Masraf demişken… O günlerde anlamamış olsam da. Sonradan düşününce farkedebildim ki. Aslında. Ev de çok zor dönüyordu. Dedem. Gerçekten “karadenizde gemileri batmış”. Kafkas kökenli. İflas etmiş bir eski tacir. Ve o yaşında. Çemberlitaş’ta bir manav işletiyor. O benim “elmacı dedem”. Anneannem. Rodos kökenli. Eski bir tacir kızı… Ev hanımı. Kadırgada.
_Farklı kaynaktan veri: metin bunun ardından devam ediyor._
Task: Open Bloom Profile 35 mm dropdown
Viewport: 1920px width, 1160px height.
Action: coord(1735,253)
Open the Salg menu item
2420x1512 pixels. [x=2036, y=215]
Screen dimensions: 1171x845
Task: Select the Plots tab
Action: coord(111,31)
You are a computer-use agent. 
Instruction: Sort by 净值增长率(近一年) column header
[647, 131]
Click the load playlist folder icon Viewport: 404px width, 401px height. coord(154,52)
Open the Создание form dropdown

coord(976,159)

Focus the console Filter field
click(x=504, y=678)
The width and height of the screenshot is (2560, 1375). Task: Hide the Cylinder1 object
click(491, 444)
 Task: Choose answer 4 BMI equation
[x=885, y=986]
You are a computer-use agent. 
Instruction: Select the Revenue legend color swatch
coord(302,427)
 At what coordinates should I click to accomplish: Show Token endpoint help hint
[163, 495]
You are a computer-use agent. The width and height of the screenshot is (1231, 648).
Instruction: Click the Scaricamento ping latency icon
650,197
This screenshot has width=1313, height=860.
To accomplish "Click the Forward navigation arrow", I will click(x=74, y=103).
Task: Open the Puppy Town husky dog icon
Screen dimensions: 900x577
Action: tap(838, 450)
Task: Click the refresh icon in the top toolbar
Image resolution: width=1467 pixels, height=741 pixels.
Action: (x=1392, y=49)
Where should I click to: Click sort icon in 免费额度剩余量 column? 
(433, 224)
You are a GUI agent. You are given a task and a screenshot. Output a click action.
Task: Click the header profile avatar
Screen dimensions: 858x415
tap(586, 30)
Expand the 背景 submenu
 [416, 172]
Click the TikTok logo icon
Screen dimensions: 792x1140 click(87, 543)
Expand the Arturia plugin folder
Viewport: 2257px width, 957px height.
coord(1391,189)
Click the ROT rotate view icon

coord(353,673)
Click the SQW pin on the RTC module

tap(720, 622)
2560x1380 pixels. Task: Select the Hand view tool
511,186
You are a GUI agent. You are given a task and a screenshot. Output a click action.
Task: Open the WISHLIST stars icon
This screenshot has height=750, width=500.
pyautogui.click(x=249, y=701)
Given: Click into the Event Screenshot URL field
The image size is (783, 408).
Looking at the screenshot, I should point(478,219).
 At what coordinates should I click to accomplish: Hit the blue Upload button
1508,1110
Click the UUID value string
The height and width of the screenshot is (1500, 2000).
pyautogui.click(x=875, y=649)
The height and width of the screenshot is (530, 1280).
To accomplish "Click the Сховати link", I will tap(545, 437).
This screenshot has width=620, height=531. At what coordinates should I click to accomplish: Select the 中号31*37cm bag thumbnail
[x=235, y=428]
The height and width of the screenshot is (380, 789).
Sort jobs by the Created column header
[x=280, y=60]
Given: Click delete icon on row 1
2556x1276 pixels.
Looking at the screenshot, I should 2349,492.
Muhtemelen babadan kalmış. Cumbalı. Bir kaç katlı. İçten merdivenli. Ahşap. Eski bir istanbul evinde oturuyorlar. Tabii ki elektrik vardı. Ama beni ilgimi çeken. Sıkça kullanılan gaz lambasıydı. Soba ile ısınılırdı. Ama benim aklımda kalan. Etrafına dizildiğimiz. Ortadaki o büyük mangaldı. Karpuzların. Bahçedeki kuyuya sallandırıldığını hatırlarım. Soğuk olsunlar, bozulmasınlar diye. Evet. Buzdolabı yoktu. Tel dolap vardı.. Bu ev kolay dönmüyordu! Ama. Ne zaman o eve gitsem. Kendimi. Bir sıcak ortamda. Huzur içinde. Mutlu hissederdim …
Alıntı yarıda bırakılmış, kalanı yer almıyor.